Single by Joel Corry

from the album Another Friday Night
- Released: 24 January 2020
- Genre: House
- Length: 3:10
- Label: Perfect Havoc; Asylum;
- Songwriters: Joel Corry; Lewis Thompson; Neave Applebaum; Harlee Jayne Sudworth; Robert Michael Nelson Harvey;
- Producers: Joel Corry; Lewis Thompson; Neave Applebaum;

Joel Corry singles chronology
| "Sorry" (2019) | "Lonely" (2020) | "Head & Heart" (2020) |

Music video
- "Lonely" on YouTube

= Lonely (Joel Corry song) =

"Lonely" is a song by English DJ and producer Joel Corry. It features uncredited vocals from English singer Harlee.

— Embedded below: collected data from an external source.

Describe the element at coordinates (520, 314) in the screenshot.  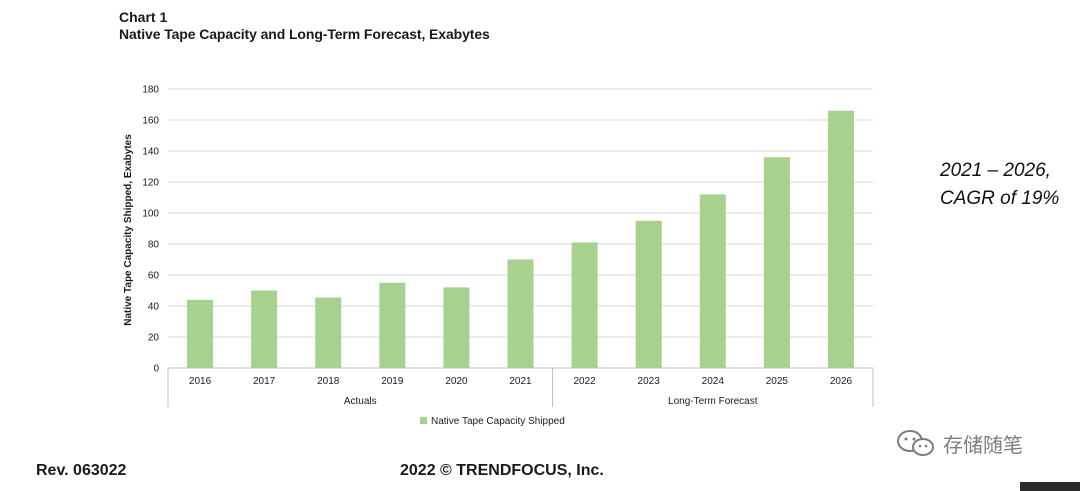
I see `bar-2021` at that location.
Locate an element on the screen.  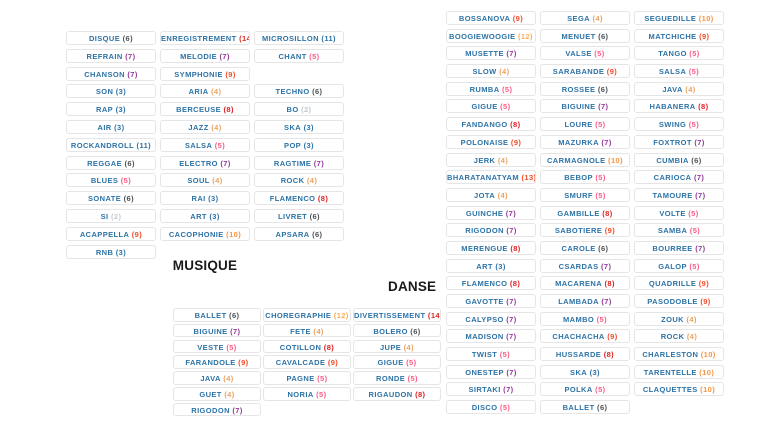
word-chip: MERENGUE (8) is located at coordinates (491, 248).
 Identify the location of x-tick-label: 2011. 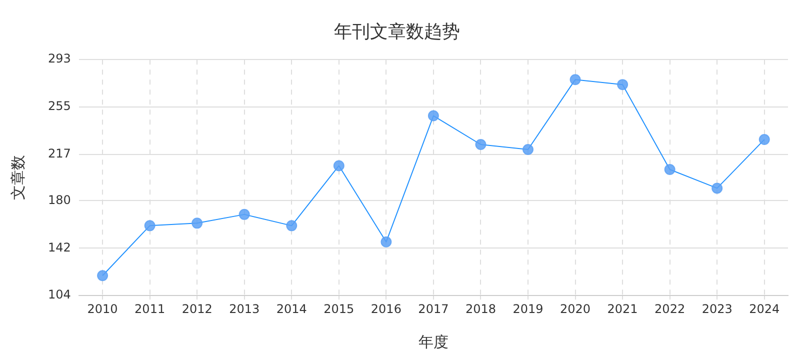
(150, 309).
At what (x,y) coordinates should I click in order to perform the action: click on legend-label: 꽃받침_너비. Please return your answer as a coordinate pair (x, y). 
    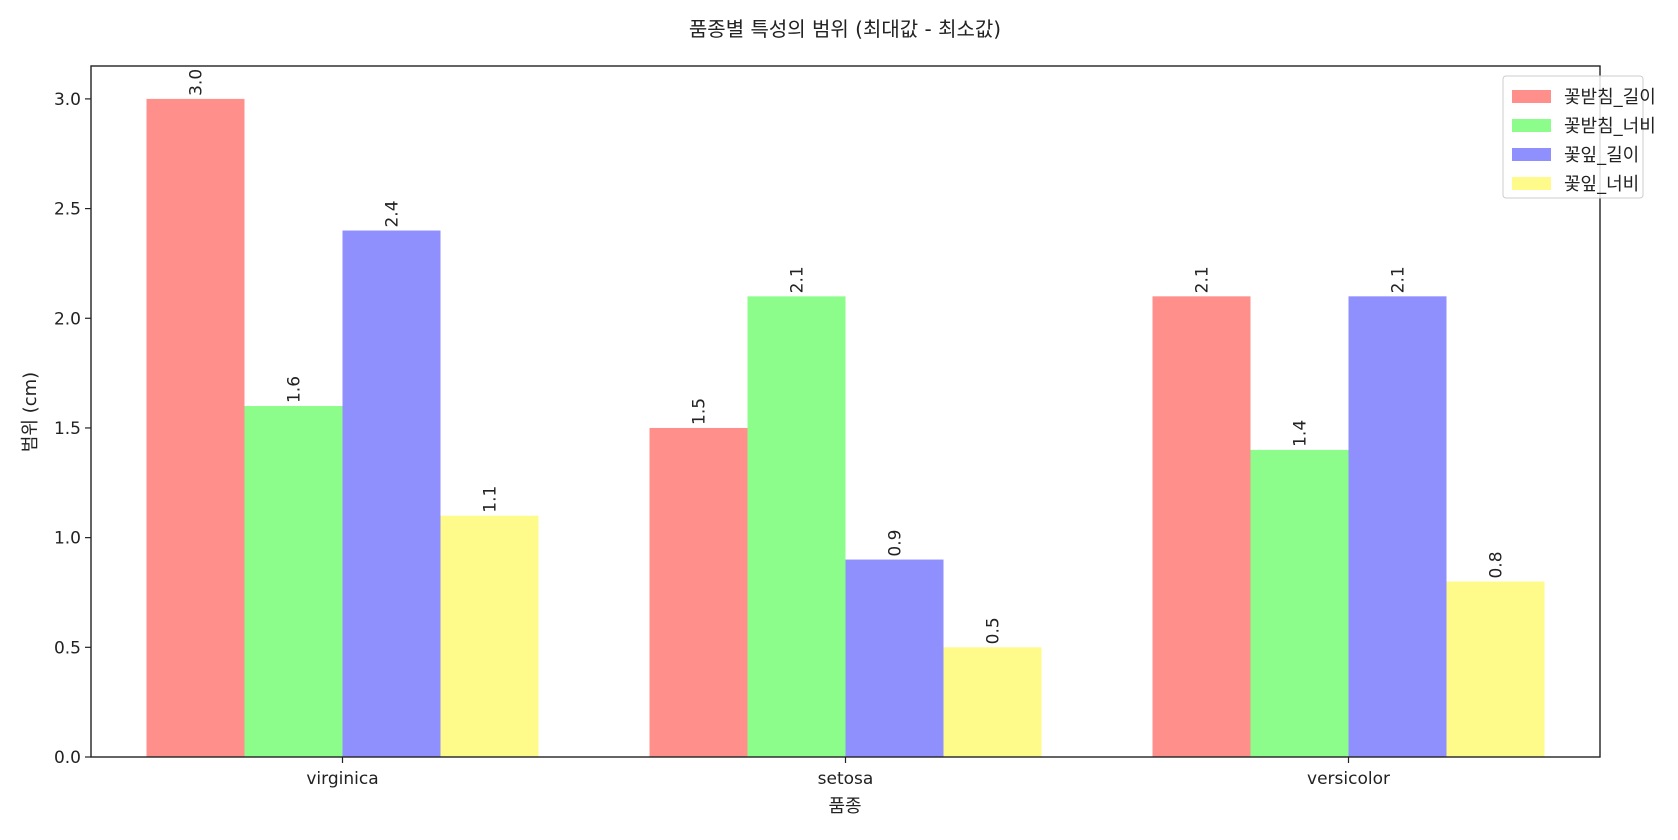
    Looking at the image, I should click on (1610, 126).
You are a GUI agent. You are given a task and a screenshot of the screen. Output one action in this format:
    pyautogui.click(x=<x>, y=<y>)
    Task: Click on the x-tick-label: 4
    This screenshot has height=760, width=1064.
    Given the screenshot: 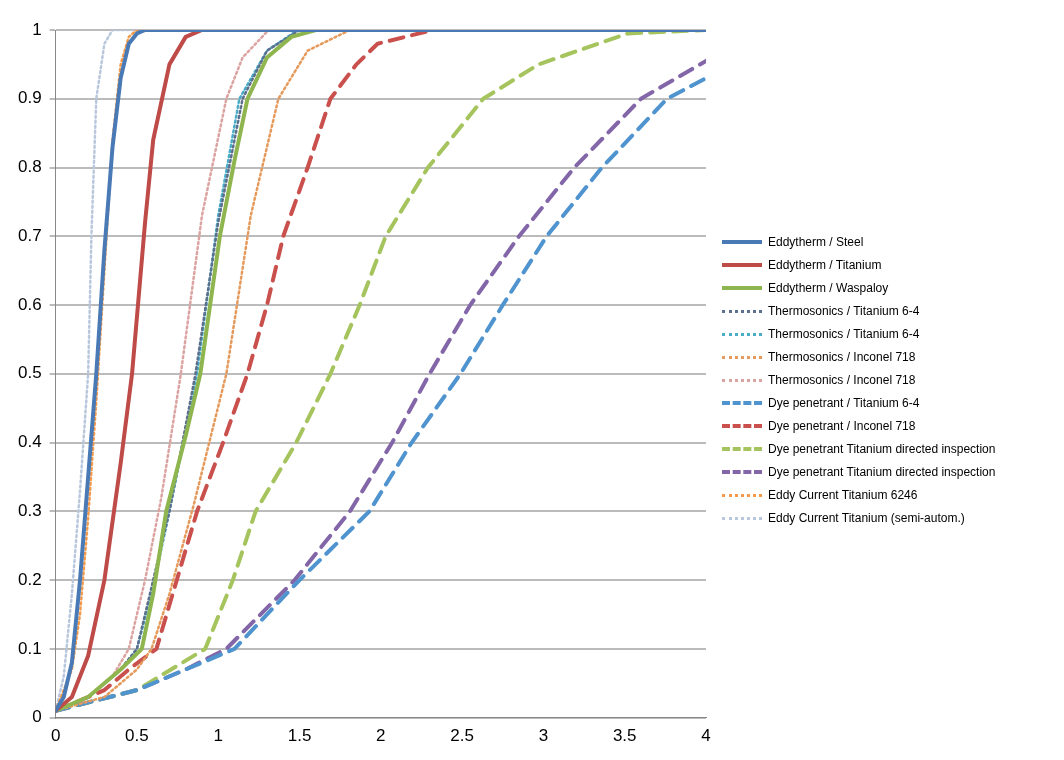 What is the action you would take?
    pyautogui.click(x=706, y=736)
    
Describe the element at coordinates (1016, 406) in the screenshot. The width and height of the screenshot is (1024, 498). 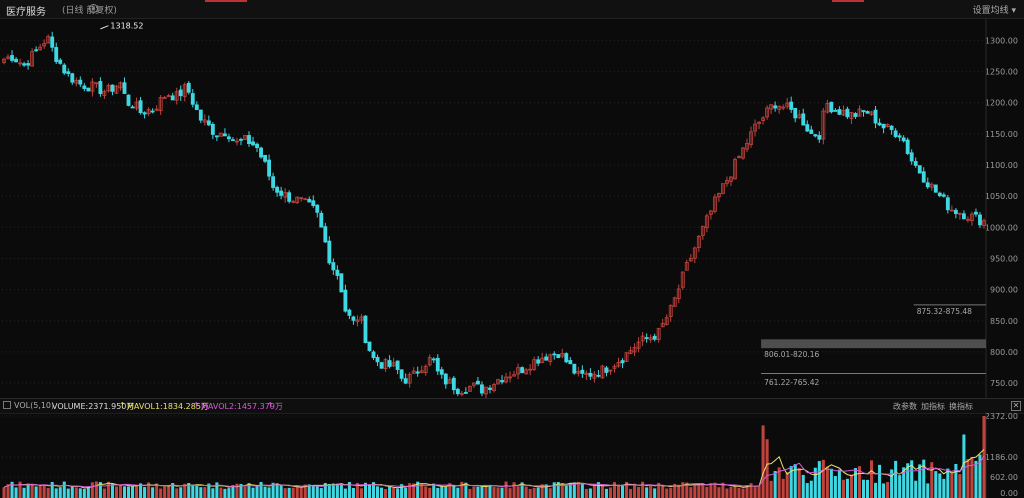
I see `close-icon: ✕` at that location.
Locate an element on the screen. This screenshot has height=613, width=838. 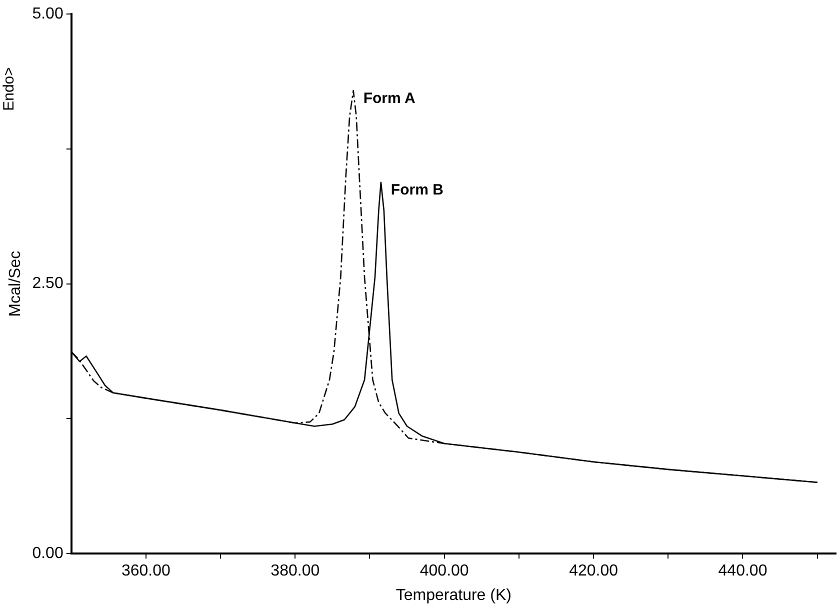
series-label: Form A is located at coordinates (390, 98).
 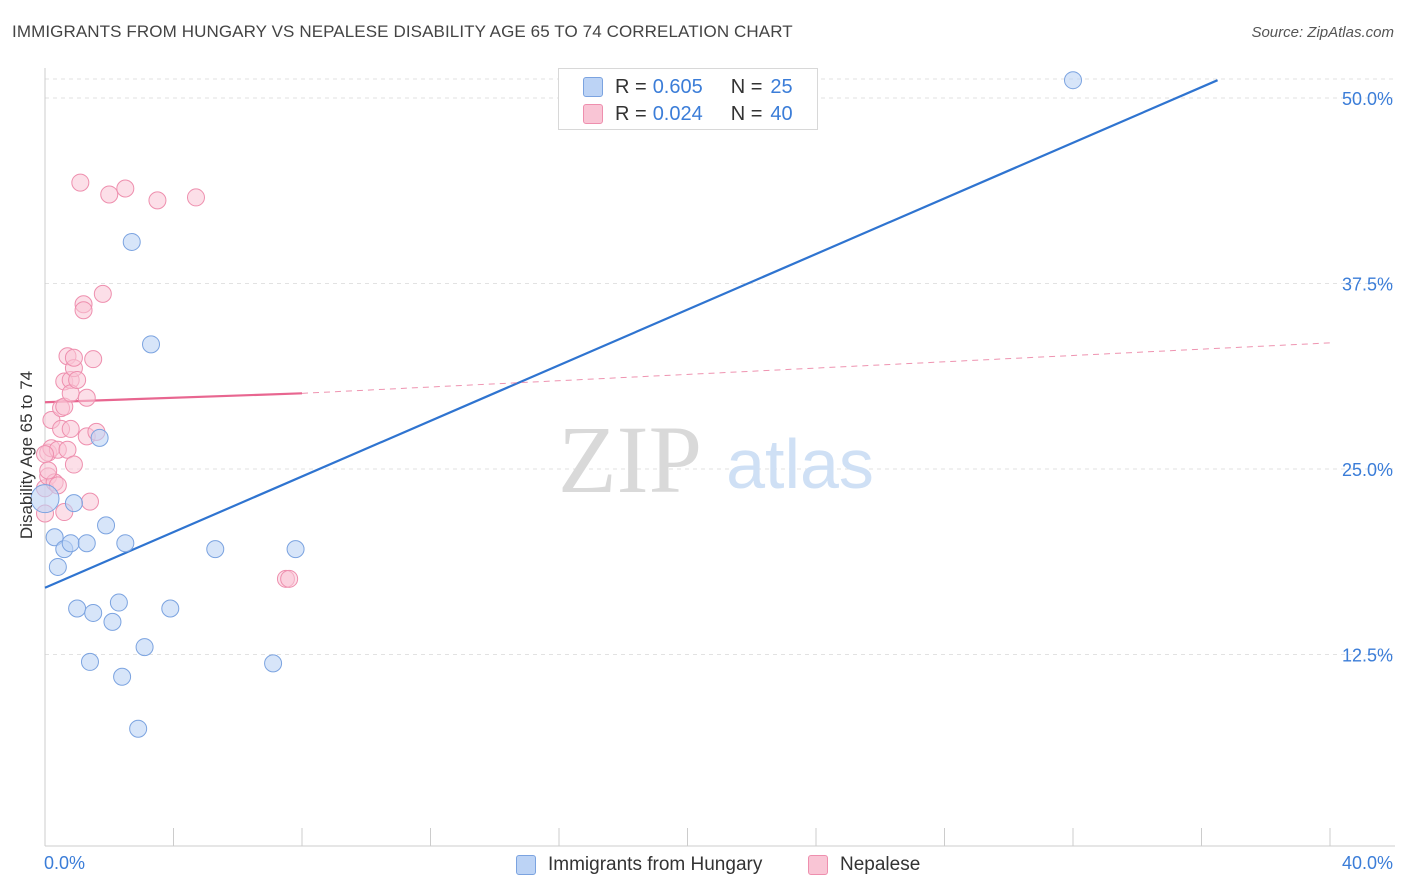 What do you see at coordinates (1322, 32) in the screenshot?
I see `source-label: Source: ZipAtlas.com` at bounding box center [1322, 32].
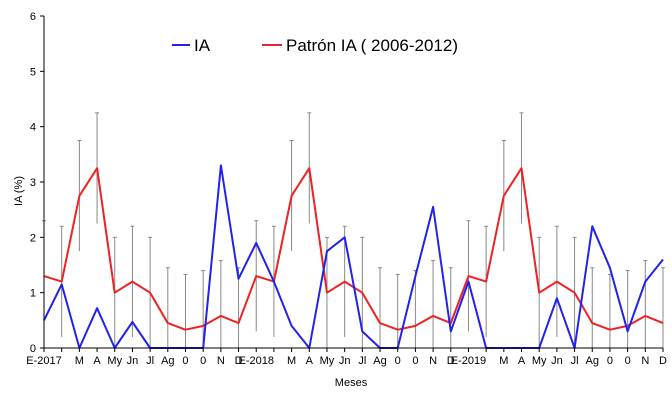 The image size is (672, 393). Describe the element at coordinates (33, 349) in the screenshot. I see `y-tick-label: 0` at that location.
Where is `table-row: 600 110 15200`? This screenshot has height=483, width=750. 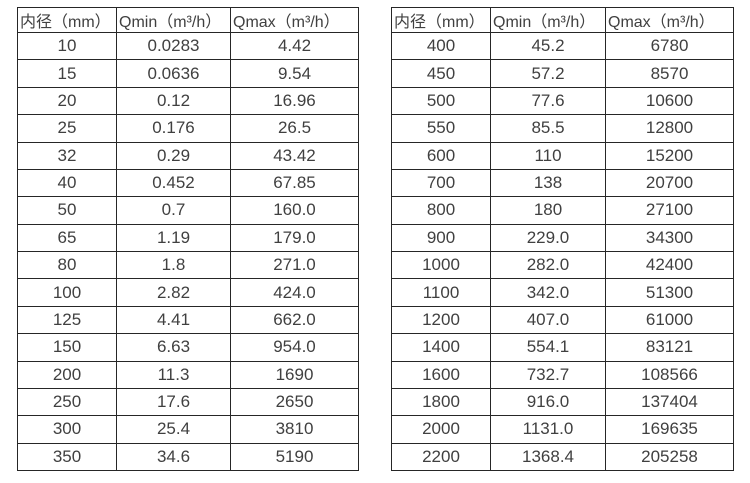
table-row: 600 110 15200 is located at coordinates (562, 156).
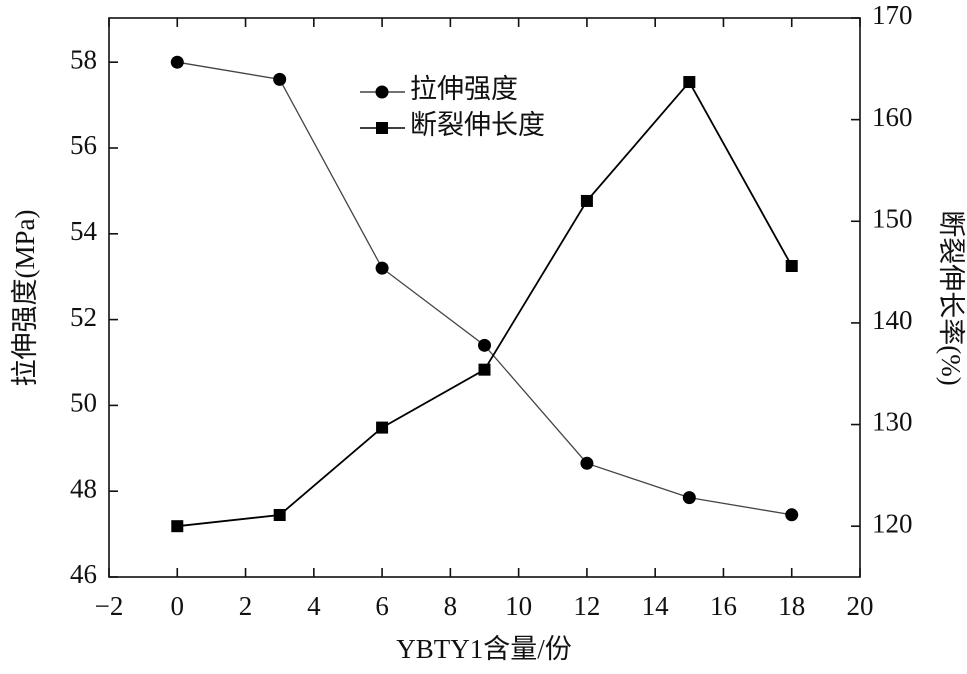  I want to click on y-tick-label: 54, so click(84, 231).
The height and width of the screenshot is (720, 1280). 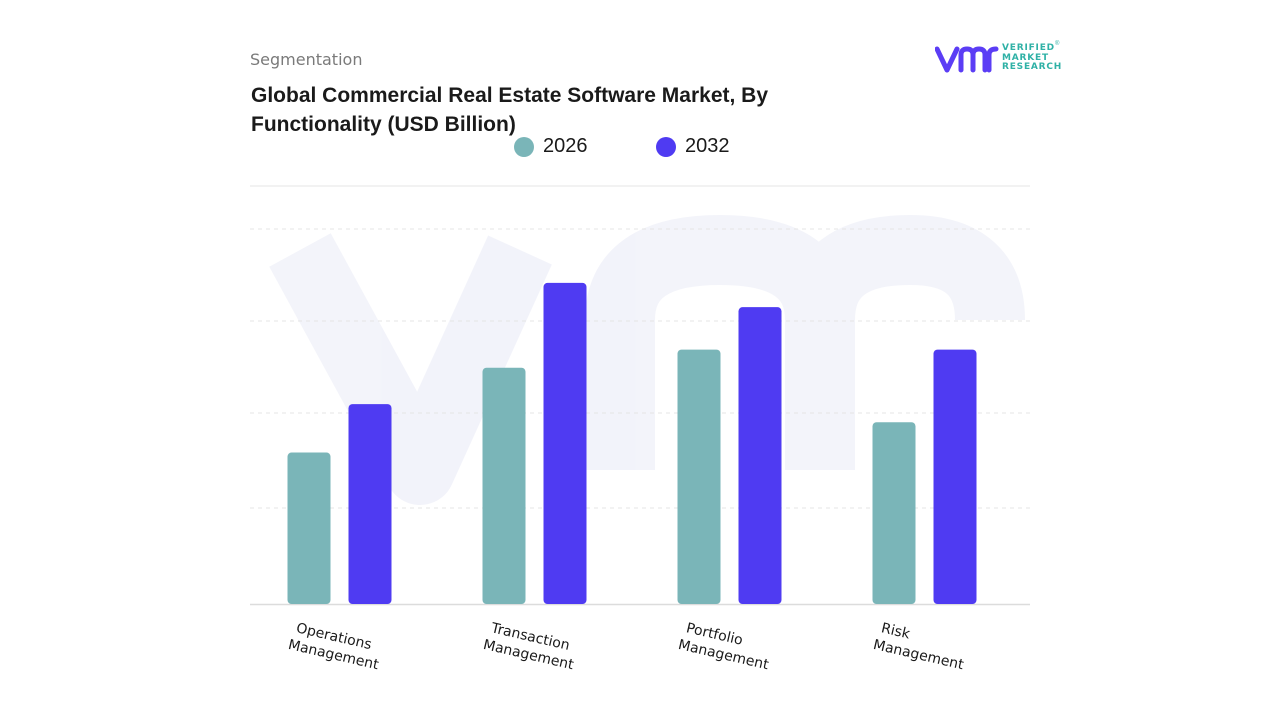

It was released on 24 January 2020. On 20 March 2020, "Lonely" was certified Silver by the British Phonographic Industry, for moving 200,000 units in the UK.

==Music video==
The music video for the track was released on the 24 January 2020 and stars Aimee Corry, Cris Haris, Harlee and Joel Corry. Joel is a doctor in an institution that treats people obsessed with their smartphones. Directed by Eliot Simpson, who mentioned that the two main influences were the film "The Lobster" and the Black Mirror Episode "Nosedive". The video ends with all "patients" reconnecting with people without their phones and dance all together.

==Track listing==

Digital download
| No. | Title | Length |
|---|---|---|
| 1. | "Lonely" | 3:10 |

Digital download – The Remixes
| No. | Title | Length |
|---|---|---|
| 1. | "Lonely" (Goodboys Remix) | 2:43 |
| 2. | "Lonely" (Robbie Doherty Remix) | 5:54 |
| 3. | "Lonely" (Tobtok Remix) | 3:13 |
| 4. | "Lonely" (Next Habit Remix) | 3:25 |
| 5. | "Lonely" (Sammy Porter Remix) | 2:56 |

==Personnel==
Credits adapted from Tidal.

- Joel Corry – producer, songwriter, keyboards
- Lewis Thompson – producer, songwriter, engineer, keyboards
- Neave Applebaum – producer, songwriter, engineer, keyboards, mixer
- Harlee – songwriter, vocals, additional vocal recording
- Robert Michael Nelson Harvey – songwriter, backing vocals
- Kevin Grainger – masterer, mixer

==Charts==

===Weekly charts===

| Chart (2020) | Peak position |
|---|---|
| Belgium (Ultratip Bubbling Under Wallonia) | 18 |
| Euro Digital Song Sales (Billboard) | 18 |
| Hungary (Rádiós Top 40) | 36 |
| Hungary (Dance Top 40) | 40 |
| Ireland (IRMA) | 3 |
| Ireland Airplay (Radiomonitor) | 10 |
| Poland Airplay (ZPAV) | 9 |
| Scottish Singles Sales (Official Charts) | 5 |
| Slovenia (SloTop50) | 10 |
| UK Singles (Official Charts) | 4 |
| UK Dance (Official Charts) | 1 |
| US Hot Dance/Electronic Songs (Billboard) | 23 |

===Year-end charts===

| Chart (2020) | Position |
|---|---|
| Ireland (IRMA) | 18 |
| Poland (ZPAV) | 75 |
| UK Singles (OCC) | 14 |
| US Hot Dance/Electronic Songs (Billboard) | 74 |

==Certifications==

| Region | Certification | Certified units/sales |
| Canada (Music Canada) | Gold | 40,000^{‡} |
| New Zealand (RMNZ) | Gold | 15,000^{‡} |
| Poland (ZPAV) | Platinum | 50,000^{‡} |
| United Kingdom (BPI) | 2× Platinum | 1,200,000^{‡} |
^{‡} Sales+streaming figures based on certification alone.